Hi Jeff,
On Wed, Oct 15, 2003 at 11:13:27AM -0400, Jeff Garzik wrote:
Josh and others should take a look at Plan9's venti file storage method -- archival storage is a series of unordered blocks, all of which are indexed by the sha1 hash of their contents. This magically coalesces all duplicate blocks by its very nature, including the loooooong runs of zeroes that you'll find in many filesystems. I bet savings on "all bytes in this block are zero" are worth a bunch right there.

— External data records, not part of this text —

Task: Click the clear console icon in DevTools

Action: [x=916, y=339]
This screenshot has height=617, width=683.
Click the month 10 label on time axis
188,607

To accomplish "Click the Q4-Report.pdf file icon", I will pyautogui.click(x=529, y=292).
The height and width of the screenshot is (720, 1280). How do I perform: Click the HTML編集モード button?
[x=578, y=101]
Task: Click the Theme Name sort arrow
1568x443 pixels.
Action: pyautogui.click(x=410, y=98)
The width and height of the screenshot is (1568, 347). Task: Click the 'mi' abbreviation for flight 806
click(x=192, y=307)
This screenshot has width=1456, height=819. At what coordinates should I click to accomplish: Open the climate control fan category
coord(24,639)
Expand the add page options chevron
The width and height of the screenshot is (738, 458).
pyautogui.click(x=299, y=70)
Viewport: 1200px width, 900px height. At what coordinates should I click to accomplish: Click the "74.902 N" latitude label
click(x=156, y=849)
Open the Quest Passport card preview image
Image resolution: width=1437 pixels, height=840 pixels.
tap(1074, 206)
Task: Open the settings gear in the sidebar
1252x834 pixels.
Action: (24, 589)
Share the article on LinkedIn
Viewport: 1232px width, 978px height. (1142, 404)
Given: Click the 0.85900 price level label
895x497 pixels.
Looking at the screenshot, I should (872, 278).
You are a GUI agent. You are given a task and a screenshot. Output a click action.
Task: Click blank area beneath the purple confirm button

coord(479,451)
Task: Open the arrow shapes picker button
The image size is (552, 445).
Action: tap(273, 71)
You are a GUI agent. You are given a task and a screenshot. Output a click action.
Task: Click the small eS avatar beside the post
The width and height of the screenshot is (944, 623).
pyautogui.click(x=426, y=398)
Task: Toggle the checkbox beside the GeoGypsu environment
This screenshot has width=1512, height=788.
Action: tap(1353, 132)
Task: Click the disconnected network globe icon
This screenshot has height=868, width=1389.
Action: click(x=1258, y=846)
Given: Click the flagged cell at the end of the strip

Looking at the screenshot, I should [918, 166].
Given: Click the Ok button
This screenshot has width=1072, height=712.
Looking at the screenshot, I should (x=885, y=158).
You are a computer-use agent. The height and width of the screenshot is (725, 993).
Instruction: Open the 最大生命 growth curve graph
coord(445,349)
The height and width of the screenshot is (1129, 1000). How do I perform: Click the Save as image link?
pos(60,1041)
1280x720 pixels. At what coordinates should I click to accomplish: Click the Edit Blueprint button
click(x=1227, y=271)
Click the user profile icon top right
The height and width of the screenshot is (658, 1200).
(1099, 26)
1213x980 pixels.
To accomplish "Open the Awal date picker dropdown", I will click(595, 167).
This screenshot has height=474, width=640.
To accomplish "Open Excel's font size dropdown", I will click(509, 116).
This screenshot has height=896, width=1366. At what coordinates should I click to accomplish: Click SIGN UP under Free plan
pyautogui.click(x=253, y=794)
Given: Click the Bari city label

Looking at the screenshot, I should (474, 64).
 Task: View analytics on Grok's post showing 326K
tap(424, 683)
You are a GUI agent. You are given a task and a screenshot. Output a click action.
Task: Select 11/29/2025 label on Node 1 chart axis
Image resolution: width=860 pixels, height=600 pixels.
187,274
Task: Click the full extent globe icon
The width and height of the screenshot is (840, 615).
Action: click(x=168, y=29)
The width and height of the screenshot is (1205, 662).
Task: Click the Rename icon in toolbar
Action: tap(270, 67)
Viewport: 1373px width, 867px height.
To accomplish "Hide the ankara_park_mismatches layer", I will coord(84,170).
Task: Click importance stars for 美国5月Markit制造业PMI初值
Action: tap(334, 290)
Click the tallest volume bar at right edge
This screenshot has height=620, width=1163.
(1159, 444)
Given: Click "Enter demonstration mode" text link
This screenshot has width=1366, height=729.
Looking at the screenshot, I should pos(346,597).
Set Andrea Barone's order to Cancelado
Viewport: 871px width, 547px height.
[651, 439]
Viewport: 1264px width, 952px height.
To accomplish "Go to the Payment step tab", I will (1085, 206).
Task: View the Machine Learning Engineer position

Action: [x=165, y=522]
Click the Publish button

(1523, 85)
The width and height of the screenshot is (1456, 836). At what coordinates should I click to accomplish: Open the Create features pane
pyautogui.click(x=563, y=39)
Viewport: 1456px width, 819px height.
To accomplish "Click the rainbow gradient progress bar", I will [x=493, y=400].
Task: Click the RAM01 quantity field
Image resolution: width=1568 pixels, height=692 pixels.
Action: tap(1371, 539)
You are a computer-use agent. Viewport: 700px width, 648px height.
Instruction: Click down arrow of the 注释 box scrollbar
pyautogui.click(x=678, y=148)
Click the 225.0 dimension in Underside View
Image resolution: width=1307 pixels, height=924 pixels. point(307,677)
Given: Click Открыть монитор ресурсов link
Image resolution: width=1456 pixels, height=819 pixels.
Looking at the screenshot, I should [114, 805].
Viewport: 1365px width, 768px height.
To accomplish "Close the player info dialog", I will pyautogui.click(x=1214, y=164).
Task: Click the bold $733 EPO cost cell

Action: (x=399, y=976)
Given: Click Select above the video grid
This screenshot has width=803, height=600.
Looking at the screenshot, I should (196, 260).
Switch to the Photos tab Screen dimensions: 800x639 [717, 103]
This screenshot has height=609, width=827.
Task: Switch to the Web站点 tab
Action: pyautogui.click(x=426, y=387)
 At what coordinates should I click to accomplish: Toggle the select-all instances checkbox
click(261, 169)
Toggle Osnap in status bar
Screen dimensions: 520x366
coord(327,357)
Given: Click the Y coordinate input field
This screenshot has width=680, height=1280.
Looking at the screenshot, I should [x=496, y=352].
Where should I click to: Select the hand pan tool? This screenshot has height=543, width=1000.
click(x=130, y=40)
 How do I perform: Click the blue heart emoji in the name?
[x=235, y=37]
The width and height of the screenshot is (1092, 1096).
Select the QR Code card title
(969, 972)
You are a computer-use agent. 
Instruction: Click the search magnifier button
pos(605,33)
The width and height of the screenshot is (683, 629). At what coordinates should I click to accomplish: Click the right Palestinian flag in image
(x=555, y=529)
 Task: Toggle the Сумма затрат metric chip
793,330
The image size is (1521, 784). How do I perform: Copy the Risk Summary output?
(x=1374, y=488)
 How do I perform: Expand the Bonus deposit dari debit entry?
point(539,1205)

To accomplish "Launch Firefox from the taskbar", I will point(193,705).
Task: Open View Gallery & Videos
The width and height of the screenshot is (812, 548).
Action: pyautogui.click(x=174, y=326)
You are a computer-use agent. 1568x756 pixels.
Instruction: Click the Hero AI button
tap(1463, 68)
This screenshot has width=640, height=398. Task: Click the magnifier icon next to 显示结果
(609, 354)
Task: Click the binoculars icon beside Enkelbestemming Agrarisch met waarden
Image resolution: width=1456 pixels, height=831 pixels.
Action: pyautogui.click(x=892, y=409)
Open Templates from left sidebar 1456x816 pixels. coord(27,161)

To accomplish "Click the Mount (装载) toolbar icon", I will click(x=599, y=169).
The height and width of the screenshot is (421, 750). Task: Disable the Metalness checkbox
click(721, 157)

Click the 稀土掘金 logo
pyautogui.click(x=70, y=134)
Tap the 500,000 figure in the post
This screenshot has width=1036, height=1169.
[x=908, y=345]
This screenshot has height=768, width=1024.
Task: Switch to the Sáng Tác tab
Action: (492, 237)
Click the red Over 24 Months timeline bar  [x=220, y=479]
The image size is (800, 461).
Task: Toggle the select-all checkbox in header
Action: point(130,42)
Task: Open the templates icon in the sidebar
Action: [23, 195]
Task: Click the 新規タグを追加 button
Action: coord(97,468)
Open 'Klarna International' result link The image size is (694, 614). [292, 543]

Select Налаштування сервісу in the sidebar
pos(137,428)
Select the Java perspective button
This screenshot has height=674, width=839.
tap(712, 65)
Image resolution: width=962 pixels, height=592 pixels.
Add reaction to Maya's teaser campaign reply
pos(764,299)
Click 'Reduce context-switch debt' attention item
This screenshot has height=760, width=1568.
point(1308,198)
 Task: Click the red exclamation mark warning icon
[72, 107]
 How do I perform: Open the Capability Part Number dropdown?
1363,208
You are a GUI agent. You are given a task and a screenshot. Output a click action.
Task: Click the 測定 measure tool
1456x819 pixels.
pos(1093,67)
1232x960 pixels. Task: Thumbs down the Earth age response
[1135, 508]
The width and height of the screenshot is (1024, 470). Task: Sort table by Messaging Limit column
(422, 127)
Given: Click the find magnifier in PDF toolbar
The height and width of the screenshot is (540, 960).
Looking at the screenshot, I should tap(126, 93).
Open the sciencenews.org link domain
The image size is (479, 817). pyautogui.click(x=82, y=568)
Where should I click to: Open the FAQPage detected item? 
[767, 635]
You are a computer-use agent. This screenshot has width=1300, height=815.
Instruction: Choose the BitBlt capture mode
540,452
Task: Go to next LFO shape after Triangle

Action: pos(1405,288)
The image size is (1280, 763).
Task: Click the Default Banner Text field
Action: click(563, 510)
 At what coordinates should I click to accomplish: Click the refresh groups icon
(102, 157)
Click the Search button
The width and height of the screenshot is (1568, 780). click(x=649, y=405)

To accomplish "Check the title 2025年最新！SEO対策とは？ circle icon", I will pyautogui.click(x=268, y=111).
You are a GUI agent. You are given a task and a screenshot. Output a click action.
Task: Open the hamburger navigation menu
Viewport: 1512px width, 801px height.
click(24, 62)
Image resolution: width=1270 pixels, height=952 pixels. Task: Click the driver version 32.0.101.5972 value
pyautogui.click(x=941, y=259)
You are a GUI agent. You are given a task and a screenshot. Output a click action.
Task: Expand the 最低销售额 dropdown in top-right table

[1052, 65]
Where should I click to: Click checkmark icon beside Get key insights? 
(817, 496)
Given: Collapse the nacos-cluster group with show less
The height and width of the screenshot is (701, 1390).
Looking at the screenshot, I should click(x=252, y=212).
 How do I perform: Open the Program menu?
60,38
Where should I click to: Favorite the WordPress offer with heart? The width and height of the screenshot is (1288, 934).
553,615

I had a few ideas on the above.
if the zero blocks are the problem, there's a tool called zum that nukes
them and replaces them with holes. I use it sometime, example:
andrea@velociraptor:~> dd if=/dev/zero of=zero bs=1M count=100
100+0 records in
100+0 records out
andrea@velociraptor:~> ls -ls zero
102504 -rw-r--r-- 1 andrea andrea 104857600 2003-10-16 18:24 zero
andrea@velociraptor:~> ~/bin/i686/zum zero
zero [820032K] [1 link]
andrea@velociraptor:~> ls -ls zero
0 -rw-r--r-- 1 andrea andrea 104857600 2003-10-16 18:24 zero
andrea@velociraptor:~>
the hash to the data is interesting, but 1) you lose the zerocopy
behaviour for the I/O, it's like doing a checksum for all the data going to
disk that you normally would never do (except for the tiny files in reiserfs
with tail packing enabled, but that's not bulk I/O), 2) I wonder how much data
is really duplicate besides the "zero" holes trivially fixable in userspace
(modulo bzImage or similar where I'm unsure if the fs code in the bootloader
can handle holes ;).